= Phaedra Pezzullo =

Phaedra C. Pezzullo is an American author and scholar working as a professor of communication at the University of Colorado Boulder. She specializes in environmental communication and rhetoric, public advocacy, tourist studies, and cultural studies.

== Background ==
Pezzullo earned her M.A. in 1998 and her Ph.D. in 2002 from the University of North Carolina at Chapel Hill, both in Communication Studies. She also holds a B.A. in Social Thought and Political Economy and a B.S. in Natural Resources from the University of Massachusetts Amherst (1996).

== Professional life ==
From 2002 to 2015, Pezzullo held academic appointments at Indiana University in Bloomington, Indiana. In 2015, Pezzullo accepted an appointment in the Department of Communication at the University of Colorado Boulder, where she currently holds the position of associate professor.

As of Spring 2017, Pezzullo has served on the editorial board of several academic journals, including Cultural Studies, Communication and Critical/Cultural Studies, Communication Monographs, Environmental Communication, and Quarterly Journal of Speech.
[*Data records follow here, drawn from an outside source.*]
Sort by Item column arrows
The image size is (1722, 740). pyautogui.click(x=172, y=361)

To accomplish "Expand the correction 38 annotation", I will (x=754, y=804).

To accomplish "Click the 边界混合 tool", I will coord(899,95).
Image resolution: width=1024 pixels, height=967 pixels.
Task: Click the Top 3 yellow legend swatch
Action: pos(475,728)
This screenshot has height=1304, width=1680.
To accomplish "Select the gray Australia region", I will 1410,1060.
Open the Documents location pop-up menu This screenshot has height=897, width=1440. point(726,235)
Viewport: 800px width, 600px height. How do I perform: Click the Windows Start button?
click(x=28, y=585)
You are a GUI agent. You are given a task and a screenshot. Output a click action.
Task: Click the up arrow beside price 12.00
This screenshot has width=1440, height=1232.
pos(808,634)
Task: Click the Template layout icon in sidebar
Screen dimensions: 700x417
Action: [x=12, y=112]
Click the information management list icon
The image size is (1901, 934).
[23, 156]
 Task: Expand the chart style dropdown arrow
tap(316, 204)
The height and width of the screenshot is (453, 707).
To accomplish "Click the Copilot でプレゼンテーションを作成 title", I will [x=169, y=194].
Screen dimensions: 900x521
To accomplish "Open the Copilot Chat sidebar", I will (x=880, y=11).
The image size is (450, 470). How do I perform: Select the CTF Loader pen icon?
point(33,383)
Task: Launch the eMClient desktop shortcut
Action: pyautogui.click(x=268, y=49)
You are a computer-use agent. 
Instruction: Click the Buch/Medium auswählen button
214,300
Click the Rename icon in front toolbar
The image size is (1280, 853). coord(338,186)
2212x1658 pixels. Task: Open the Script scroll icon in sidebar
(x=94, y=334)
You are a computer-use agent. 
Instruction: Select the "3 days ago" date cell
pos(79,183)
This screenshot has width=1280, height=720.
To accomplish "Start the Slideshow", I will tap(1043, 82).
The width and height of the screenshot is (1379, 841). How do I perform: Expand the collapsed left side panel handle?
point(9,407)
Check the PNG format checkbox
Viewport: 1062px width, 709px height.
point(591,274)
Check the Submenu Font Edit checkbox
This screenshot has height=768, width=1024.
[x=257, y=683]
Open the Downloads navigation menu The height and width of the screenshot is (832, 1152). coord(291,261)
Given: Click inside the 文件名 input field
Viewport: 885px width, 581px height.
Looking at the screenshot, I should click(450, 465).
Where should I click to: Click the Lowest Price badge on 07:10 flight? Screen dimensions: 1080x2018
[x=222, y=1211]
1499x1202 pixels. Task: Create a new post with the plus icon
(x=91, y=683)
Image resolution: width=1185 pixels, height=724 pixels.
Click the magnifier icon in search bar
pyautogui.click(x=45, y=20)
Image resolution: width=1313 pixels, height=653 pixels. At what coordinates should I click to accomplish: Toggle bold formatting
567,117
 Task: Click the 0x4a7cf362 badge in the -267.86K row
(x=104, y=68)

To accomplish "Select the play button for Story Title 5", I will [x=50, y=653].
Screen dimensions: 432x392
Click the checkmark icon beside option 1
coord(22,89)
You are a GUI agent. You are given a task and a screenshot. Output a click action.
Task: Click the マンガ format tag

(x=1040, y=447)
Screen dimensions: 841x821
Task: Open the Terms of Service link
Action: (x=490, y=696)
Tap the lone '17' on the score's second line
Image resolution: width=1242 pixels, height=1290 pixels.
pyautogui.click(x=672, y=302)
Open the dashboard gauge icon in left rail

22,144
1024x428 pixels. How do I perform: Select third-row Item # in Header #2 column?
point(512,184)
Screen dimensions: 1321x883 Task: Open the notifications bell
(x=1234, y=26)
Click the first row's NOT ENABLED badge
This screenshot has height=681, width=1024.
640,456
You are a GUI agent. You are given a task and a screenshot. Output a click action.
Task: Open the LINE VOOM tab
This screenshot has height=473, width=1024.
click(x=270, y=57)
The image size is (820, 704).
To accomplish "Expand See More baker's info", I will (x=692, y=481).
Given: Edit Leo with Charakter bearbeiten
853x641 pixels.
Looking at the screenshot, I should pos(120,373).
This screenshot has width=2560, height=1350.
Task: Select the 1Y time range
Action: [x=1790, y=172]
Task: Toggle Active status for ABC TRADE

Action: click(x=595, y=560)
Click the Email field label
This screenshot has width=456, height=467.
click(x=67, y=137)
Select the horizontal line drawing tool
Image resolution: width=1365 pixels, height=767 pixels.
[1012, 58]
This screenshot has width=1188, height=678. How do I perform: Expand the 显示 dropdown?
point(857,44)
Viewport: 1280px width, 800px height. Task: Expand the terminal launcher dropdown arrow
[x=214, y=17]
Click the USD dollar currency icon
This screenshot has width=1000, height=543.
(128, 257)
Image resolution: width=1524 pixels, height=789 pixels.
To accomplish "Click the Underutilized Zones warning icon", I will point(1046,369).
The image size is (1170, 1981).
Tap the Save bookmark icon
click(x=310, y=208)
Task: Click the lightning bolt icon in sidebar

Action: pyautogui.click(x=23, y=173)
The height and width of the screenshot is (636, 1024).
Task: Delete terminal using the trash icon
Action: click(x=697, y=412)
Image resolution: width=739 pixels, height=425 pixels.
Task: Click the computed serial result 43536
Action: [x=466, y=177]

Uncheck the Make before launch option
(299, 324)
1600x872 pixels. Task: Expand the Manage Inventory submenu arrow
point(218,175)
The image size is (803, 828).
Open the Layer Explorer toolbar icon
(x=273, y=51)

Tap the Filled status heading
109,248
In addition to book awards, Pezzullo has received awards from the National Communication Association and from Indiana University for teaching and service.

== Scholarly works ==
Pezzullo has brought attention to the modern issues of environmental justice in a world of consumerism and political economics. She discusses and analyzes these topics in terms of communication and social effects (along with their interaction with demographics like race and gender) in her book, Toxic Tourism: Rhetorics of Travel, Pollution, and Environmental Justice (2007), and in many of her published articles. Toxic Tourism won the Jane Jacobs Urban Communication Book Award (Urban Communication Foundation, 2010), the James A. Winans-Herbert A. Wichelns Memorial Award for Distinguished Scholarship in Rhetoric/Public Address (National Communication Association, 2007), the Christine L. Oravec Research Award in Environmental Communication (NCA, 2007), and the Book of the Year Award for the Critical and Cultural Studies Division (NCA, 2007). She is also consulted in media on issues surrounding climate justice and the role of collective action in achieving environmental justice.

With Robert Cox she coauthored Environmental Communication and the Public Sphere, 4th Edition (2016), a textbook in the environmental communication field. The book discusses the history and development of the field of environmental communication, the modern implications of the field, and the ways humans and the environment interact with and influence each other. It also talks about how human beings react to environmental issues or problems, and how we choose to act in relation to these perceived problems.

Environmental Justice and Environmentalism: The Social Justice Challenge to the Environmental Movement (2007), which Pezzullo edited alongside philosophy professor Ronald Sandler, discusses the tensions and angles of two intertwined movements of environmentalism and environmental justice. The former has been criticized by the latter for perceived racism, elitism, and lack of humanitarian concern. The text also analyzes both sides in context of changing climate, environmental laws, and attitudes in the US.

Related to Pezzullo's environmental focus is her concern with "pinkwashing", a phenomenon discussed in her article "Resisting 'National Breast Cancer Awareness Month': The Rhetoric of Counterpublics and their Cultural Performances". The idea of pinkwashing centers on businesses' disingenuous participation in National Breast Cancer Awareness Month not out of concern for health, but for purposes of cosmetic targeting, gendered performance, and public relations. Pezzullo says these campaigns fail to address environmental pollution as a large cause of breast cancer, possibly because the corporations in question contribute to this very pollution. Pinkwashing a campaign is a way for businesses to appear moral while earning more money from consumers who believe they are contributing to a just cause, as the campaigns increasingly focus on gendered images of beauty, breasts, and pink imagery.